A team from the University of Leuven, the University of Leuven, and the Birla Institute of Technology discussed in a new study a compound that can prevent picornaviruses from infecting cells.

Picornaviruses, a broad class of viruses, include rhinoviruses, which cause upper respiratory infections such as the common cold, and enteroviruses, bugs that are responsible for infections like meningitis, encephalitis, and polio. There are currently no antivirals that can prevent or treat rhinoviruses and enteroviruses.

New Vulnerability In Human Viruses Found

To find potential antiviral candidates, researchers discovered a compound that can stabilize a model picornavirus and, therefore, prevent them from replicating. The team also used cryo-electron microscopy, which combined thousands of two-dimensional images to create a three-dimensional model of the target, to determine how the compounds affected the viruses.
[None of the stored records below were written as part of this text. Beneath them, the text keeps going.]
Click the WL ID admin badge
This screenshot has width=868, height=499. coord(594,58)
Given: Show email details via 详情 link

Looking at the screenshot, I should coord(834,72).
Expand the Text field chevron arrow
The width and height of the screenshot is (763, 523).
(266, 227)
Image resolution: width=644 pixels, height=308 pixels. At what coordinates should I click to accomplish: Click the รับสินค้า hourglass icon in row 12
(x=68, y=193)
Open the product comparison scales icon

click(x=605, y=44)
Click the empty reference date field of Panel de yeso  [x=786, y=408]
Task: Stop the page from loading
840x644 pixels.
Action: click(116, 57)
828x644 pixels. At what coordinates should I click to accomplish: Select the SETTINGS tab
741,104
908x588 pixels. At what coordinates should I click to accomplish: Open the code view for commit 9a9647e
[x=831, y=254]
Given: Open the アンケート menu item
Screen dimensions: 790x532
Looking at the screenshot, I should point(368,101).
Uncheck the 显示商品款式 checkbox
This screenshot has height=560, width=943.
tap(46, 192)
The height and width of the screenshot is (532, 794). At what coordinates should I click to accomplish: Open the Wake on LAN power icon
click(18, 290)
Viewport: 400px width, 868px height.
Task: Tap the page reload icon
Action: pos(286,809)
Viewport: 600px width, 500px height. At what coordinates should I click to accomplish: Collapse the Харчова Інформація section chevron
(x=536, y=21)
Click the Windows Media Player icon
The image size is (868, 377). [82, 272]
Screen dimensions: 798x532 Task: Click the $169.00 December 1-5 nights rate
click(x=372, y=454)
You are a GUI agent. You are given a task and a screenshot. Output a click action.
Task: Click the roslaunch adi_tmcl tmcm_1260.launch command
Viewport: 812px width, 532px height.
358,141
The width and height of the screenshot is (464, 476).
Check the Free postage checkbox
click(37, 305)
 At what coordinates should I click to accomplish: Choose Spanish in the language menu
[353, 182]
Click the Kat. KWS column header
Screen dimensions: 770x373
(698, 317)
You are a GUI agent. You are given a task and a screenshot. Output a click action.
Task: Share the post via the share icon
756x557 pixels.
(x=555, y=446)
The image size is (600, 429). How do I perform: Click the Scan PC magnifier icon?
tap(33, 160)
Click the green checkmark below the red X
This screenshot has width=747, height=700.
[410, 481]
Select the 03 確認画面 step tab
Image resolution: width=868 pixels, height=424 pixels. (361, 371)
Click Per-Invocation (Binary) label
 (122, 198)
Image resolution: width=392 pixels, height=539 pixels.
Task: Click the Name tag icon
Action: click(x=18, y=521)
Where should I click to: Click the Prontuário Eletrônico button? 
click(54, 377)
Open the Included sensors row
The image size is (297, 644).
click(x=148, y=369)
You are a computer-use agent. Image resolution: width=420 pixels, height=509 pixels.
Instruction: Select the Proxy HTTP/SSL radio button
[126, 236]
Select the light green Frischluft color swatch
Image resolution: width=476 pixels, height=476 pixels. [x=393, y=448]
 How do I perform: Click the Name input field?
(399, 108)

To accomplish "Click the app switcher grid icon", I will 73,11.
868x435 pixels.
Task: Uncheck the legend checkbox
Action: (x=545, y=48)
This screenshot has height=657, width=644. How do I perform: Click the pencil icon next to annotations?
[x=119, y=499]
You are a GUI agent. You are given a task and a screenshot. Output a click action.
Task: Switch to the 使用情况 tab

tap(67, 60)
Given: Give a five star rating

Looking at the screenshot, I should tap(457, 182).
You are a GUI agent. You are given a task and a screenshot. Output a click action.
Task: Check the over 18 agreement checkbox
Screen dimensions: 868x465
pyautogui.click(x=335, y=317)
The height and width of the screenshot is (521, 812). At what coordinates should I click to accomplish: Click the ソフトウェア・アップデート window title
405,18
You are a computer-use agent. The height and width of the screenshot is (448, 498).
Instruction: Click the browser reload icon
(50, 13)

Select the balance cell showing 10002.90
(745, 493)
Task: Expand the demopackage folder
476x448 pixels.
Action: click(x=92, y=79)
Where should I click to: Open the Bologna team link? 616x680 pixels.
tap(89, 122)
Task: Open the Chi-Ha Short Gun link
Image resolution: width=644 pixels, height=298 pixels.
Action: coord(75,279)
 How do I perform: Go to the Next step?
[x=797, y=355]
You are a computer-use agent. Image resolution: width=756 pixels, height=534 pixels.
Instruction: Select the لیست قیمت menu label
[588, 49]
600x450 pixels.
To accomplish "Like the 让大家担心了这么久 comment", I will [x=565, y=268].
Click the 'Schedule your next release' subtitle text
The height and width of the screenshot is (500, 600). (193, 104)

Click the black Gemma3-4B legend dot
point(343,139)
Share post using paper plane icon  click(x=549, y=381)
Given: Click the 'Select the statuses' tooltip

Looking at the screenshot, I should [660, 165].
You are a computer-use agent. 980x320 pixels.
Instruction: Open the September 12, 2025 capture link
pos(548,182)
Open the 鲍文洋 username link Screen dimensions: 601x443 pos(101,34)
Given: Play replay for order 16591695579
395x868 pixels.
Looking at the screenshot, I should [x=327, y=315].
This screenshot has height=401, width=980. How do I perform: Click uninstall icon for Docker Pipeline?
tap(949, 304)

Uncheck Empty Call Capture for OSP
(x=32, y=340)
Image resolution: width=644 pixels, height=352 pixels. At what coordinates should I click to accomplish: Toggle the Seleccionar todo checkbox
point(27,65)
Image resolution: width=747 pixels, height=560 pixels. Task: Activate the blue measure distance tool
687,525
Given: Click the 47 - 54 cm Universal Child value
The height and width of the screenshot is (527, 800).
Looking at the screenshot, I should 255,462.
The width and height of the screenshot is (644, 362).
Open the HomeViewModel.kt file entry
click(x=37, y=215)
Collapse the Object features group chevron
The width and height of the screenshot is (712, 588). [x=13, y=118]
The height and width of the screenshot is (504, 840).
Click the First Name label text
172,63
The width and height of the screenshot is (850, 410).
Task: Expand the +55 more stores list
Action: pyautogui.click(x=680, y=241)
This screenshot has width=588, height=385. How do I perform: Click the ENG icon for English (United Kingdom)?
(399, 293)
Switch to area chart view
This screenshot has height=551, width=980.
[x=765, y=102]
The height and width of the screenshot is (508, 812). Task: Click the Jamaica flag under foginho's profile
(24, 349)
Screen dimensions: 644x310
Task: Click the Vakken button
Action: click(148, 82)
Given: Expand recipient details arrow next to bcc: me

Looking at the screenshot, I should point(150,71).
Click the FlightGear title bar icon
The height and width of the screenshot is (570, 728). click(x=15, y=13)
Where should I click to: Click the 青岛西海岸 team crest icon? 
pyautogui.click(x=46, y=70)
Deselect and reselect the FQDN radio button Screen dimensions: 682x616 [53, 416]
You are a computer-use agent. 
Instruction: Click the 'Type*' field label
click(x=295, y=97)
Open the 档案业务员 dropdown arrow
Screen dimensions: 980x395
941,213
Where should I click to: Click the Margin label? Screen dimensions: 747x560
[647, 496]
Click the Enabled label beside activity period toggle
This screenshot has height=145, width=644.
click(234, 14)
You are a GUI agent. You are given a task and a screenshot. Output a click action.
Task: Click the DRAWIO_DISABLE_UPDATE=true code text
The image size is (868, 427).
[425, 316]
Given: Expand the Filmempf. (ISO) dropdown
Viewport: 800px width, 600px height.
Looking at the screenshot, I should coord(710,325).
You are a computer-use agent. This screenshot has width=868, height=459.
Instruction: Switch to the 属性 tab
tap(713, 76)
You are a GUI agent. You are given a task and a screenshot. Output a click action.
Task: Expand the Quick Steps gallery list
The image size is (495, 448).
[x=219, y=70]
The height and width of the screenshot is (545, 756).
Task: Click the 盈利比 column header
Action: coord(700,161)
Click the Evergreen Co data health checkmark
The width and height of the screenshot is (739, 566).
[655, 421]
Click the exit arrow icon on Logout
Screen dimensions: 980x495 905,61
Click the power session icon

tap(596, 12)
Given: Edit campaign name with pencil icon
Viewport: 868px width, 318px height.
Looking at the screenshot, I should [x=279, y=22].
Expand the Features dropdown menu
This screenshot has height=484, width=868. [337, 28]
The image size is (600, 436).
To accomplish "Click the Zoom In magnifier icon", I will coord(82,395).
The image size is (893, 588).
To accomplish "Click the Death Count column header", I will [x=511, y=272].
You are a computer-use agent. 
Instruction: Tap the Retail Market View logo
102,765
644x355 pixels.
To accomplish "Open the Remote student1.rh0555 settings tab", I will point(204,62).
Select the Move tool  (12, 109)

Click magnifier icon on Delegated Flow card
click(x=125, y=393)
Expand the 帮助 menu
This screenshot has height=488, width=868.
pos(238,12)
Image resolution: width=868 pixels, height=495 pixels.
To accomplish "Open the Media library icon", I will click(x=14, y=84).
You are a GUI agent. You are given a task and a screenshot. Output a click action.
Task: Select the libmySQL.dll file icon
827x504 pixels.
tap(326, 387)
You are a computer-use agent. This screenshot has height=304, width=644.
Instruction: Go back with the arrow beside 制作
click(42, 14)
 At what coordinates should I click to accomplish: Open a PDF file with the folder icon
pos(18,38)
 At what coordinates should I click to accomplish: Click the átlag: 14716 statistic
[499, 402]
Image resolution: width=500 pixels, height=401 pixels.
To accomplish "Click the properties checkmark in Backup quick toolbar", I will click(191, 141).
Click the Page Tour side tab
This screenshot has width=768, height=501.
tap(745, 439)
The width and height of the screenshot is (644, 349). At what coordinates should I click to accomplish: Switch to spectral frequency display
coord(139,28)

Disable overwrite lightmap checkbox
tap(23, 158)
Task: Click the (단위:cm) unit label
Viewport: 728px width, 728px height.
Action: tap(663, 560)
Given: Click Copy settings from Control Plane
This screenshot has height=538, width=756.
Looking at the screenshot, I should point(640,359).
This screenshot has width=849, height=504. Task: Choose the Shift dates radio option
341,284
The study, which was published on Tuesday, June 11, in the open-access journal PLOS Biology, explained that the compound lodged itself in a pocket or an indentation that has never been identified before. Picornaviruses have been studied for decades, the researchers noted, but this is the first time that the vulnerability was discovered.

Once the compound has lodged itself into the previously-unknown indentation, the virus loses the ability to change itself into a shape that can allow it to interact with its host cell. It can no longer replicate itself and cause an infection.

The researchers used their discovery and created multiple variants of the antiviral molecule that could inhibit picornaviruses.

New Antivirals In The Age Of Drug-Resistant Pathogens

"These results open up a new avenue for the design of broad-spectrum antivirals against rhinoviruses and enteroviruses, both of which are major human pathogens," stated Johan Neyts of the University of Leuven and one of the authors of the study, in a press release.

The researchers, however, said that the viruses could eventually evolve and become resistant to this new class of drugs, just like they did with the old ones. They suggested that while the viruses might mutate, the pocket might be crucial enough to the process of replication. The mutant versions of these viruses might become less viable in other ways, therefore, making the new drug "resistance-proof."

The team is still working on developing the compounds into effective drugs for infections caused by rhinoviruses and enteroviruses.